Pria lulusan UGM ini menyampaikan bahwa suara alam perlu untuk didengar. Sehingga ia menyarankan agar pemerintah perlu mendengar suara aktivis lingkungan. Selama ini alam dianggap sebagai sumber daya yang kemudian dikenalkan ecotourism dengan harapan eksploitasi alam akan berkurang.
“Dari riset yang saya baca, ecotourism juga punya dampak terhadap alam yang harus diperhatikan. Karena disitu ada proses mengganggu ekosistem kemudian ada tanpa sengaja atau tidak kemudian memunculkan over tourism ini kemudian semakin mengganggu batas kesehatan dari eskosistem,” tutur Andi.

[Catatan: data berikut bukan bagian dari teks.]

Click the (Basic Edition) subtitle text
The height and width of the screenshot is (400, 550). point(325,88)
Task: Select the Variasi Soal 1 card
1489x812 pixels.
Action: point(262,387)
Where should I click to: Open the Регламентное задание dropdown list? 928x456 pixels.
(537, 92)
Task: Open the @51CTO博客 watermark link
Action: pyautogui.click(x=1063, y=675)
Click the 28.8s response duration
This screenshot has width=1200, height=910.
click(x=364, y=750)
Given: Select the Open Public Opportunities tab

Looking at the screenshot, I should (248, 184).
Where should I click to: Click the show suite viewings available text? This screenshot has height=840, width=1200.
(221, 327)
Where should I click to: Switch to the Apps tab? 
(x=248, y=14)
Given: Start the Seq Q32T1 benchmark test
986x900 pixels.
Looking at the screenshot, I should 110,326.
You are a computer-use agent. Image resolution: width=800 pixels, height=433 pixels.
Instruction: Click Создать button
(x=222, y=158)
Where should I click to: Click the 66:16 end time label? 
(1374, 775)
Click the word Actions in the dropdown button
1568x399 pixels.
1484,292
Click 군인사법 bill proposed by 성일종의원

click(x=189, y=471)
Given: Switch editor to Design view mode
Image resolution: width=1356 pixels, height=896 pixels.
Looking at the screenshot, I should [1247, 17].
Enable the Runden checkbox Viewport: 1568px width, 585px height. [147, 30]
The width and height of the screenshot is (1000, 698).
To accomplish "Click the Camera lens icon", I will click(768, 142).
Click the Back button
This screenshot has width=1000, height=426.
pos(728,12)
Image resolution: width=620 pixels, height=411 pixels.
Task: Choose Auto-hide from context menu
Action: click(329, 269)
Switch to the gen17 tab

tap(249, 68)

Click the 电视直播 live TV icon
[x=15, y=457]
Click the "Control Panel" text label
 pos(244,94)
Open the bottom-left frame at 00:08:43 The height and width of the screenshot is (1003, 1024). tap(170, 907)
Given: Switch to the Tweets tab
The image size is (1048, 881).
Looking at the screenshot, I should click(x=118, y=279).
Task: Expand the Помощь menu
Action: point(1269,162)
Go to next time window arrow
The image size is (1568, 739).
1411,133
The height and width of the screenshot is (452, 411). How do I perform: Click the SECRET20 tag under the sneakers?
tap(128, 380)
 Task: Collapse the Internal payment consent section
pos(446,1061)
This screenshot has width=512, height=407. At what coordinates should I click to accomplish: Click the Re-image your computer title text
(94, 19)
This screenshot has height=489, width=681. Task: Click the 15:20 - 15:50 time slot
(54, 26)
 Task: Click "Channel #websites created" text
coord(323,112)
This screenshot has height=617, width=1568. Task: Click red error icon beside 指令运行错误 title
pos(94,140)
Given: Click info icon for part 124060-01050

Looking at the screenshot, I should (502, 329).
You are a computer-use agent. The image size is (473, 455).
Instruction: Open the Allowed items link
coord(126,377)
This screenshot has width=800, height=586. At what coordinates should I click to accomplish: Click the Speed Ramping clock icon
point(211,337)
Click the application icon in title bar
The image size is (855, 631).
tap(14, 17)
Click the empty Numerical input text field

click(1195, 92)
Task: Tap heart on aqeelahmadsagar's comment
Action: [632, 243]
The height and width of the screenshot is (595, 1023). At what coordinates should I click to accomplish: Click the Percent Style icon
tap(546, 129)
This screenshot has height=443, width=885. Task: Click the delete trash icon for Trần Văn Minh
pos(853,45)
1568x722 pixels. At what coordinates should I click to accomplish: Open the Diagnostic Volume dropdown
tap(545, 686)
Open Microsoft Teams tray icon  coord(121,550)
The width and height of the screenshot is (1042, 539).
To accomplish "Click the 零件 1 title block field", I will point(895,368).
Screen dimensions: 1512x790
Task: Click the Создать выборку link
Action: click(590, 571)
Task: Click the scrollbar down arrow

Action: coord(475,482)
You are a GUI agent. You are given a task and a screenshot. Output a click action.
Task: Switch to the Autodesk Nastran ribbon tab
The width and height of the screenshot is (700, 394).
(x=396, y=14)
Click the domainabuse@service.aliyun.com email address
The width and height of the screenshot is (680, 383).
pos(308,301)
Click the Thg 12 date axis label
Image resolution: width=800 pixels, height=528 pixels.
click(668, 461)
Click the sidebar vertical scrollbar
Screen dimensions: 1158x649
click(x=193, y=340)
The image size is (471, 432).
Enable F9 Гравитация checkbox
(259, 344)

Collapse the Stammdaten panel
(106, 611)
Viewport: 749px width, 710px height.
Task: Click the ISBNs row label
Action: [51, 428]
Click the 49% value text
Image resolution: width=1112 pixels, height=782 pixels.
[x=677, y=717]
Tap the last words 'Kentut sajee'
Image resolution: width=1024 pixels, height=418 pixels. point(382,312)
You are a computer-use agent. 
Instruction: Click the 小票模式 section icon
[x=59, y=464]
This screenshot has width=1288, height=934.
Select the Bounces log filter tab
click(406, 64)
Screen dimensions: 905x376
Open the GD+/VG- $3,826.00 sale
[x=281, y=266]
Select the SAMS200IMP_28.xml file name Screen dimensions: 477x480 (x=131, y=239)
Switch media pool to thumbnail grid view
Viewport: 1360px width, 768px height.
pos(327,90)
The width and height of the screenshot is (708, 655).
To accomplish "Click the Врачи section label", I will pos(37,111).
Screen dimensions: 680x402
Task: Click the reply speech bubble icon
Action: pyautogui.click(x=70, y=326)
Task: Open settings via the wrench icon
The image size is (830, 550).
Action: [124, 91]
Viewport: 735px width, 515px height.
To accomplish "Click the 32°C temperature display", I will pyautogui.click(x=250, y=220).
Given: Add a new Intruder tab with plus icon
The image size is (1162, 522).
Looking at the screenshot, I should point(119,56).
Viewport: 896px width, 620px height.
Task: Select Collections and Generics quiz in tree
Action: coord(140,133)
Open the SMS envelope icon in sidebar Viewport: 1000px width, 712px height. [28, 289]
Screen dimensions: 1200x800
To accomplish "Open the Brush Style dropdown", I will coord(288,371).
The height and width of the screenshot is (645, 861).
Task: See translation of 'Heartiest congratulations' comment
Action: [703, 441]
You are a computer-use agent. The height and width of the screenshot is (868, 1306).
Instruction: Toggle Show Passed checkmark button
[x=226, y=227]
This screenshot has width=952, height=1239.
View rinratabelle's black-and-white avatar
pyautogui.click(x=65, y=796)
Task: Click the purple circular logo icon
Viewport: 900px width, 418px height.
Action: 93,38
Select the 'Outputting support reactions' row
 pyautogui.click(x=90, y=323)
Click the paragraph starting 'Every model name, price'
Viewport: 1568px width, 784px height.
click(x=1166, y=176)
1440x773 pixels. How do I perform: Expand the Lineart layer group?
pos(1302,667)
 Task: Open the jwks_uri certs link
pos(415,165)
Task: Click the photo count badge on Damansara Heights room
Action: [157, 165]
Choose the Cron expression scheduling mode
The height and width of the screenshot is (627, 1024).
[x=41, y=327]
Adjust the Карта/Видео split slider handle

Bagian inilah menurut Andi yang perlu dipertimbangkan dari pengambilan keputusan kebijakan publik. Ketika ada pembangunan yang sensitif terhadap kepentingan alam atau lingkungan, tampaknya orientasi ekonomi itu yang menguat.
“Jadi ecotourism dengan tujuan kepentingan-kepentigan bisnis. Tampaknya akan terjadi proses land grabbing dengan skala besar dalam kepentingan bisnis. (dalam kasus komodo –red) Selain riset tentang Komodo dan ahli Komodo, diperlukan juga partisipasi publik,” jelas Andi.
Karena itulah sebuah kebijakan publik memerlukan para saintis. Bukan hanya suara pejabat atau pembisnis. Di sinilah, kata Andi diperlukan sebuah government yang reflektif. Pemerintah perlu mempertimbangkan soal kesadaran terhadap dampak, oleh karenanya dibutuhkan data.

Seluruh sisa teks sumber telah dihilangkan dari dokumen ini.